Tuesday, March 21, 2006

1 Kings 19:10

"Gedolim that Time Forgot," a new series running over at my friend GH, is off to a good start, and I look forward to seeing how it develops. I was especially pleased to see that GH included Hasdai Crescas, the Aragonese philosopher who argued in Or Hashem, pace the Rambam, that our free will is quite limited. (Those of you following my ongoing debate with GH about the role of the soul, may understand how Crescas bolsters my position.)

My only problem with "Gedolim that Time Forgot" is that the premise might be too narrow.

As I understand it, GH is attempting to show that current Haredi thinking on science and history is not perfectly in line with the opinions of Jewish thinkers of the past. (Samson Rephael Hirsh's acceptance of evolution is one example)

But what about current Haredi thinking on ethics and social justice? Sure it's a scandal, if Moishe Chaim Pupchik thinks that the 5000-year-old universe is essential to Judaism, but isn't it also a scandal if he thinks Judaism has nothing to say about how we treat each other?

Let me put it this way: what was it about the Slifkin affair that destroyed our confidence in the Haredim? Was it their ignorance of science, or their blind reliance on unscrupulous kanoim? The fact that people who should know better ignored the writings of a few obscure Sages, or the fact that people who should know better treated R' Slifkin like a criminal, and used their power to defame him? Was it ideas, or actions?

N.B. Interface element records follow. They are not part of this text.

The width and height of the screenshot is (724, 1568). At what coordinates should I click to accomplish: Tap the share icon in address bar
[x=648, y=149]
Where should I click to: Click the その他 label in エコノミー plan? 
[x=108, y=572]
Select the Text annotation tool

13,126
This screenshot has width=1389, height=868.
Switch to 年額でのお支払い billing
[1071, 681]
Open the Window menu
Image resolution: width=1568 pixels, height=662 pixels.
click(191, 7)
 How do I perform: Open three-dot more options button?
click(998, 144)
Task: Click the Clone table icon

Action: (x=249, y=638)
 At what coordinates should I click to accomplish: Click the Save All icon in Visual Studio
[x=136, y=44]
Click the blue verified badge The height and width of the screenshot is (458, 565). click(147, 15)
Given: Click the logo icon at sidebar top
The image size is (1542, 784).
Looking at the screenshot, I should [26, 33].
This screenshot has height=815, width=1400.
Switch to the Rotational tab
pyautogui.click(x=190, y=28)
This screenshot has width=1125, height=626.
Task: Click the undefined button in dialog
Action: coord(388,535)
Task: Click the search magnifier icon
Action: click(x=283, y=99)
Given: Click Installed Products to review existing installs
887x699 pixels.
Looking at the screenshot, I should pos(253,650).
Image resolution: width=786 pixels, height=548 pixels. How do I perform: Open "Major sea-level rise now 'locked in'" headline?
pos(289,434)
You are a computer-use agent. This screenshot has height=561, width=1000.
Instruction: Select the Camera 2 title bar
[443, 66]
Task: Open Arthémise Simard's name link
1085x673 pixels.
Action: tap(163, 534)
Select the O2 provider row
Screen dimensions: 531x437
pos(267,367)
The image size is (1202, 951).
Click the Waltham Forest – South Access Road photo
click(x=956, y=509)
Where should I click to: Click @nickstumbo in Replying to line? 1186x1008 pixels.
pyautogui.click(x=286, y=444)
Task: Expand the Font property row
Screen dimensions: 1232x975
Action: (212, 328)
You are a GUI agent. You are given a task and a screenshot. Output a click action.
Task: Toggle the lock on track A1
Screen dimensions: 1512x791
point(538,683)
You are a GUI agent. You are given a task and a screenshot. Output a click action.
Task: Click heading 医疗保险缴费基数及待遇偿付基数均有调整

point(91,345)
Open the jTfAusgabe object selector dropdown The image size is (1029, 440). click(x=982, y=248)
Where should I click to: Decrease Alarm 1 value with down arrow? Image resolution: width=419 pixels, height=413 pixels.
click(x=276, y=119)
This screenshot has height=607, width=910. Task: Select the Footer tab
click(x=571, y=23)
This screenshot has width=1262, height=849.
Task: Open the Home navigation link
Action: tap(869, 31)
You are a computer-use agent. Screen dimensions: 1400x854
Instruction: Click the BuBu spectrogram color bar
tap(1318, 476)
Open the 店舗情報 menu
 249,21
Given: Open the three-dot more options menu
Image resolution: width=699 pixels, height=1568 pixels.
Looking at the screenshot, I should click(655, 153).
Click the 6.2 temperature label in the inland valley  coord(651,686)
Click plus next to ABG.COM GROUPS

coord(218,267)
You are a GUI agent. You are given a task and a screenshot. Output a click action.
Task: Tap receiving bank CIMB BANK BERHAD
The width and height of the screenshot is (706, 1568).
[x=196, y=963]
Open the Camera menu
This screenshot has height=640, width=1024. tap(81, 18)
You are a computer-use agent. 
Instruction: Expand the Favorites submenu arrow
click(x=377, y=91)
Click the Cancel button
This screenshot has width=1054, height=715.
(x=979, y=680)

Actions, I say, and for this reason I am proposing a companion series: The Prophets that Time Forgot.

Our first inductees:
  • Isaiah who (per Makos 24A) told people to focus on just six commandments: (1) Walk in righteousness, (2) speak uprightly, (3) despise undeserved advantages, (4) accept no bribes (5) believe no rumors and (6) tolerate no evil
  • Michah, who (ibid) reduced it to three: (1) do justice (2) love kindness, and (3) walk humbly before God.
  • Zechariah, who (7:8-10) told us the basic commandments were "truth, social justice, helping the poor and needy, and thinking kindly of one's neighbor."
  • Jonah, who reminds us that God's mercy extends to us all -Jews and non-Jews alike - in ways that we can't fathom.
And because no DovBear post would be complete without it, let's close this post with a sorely-needed lesson for the GOP Jews. If you on the political right wing of Orthodox Judaism could come down to earth, get over your obsessions with abortion, homosexuality, male dominance, evolution, taxes, and the age of the universe—obsessions that most American Jews do not share—and concentrate on the social-justice and ethical teachings of the prophets and sages you could make enormous contributions toward helping to solve the myriad real problems facing humankind today.

Cross Currents, I am talking to you.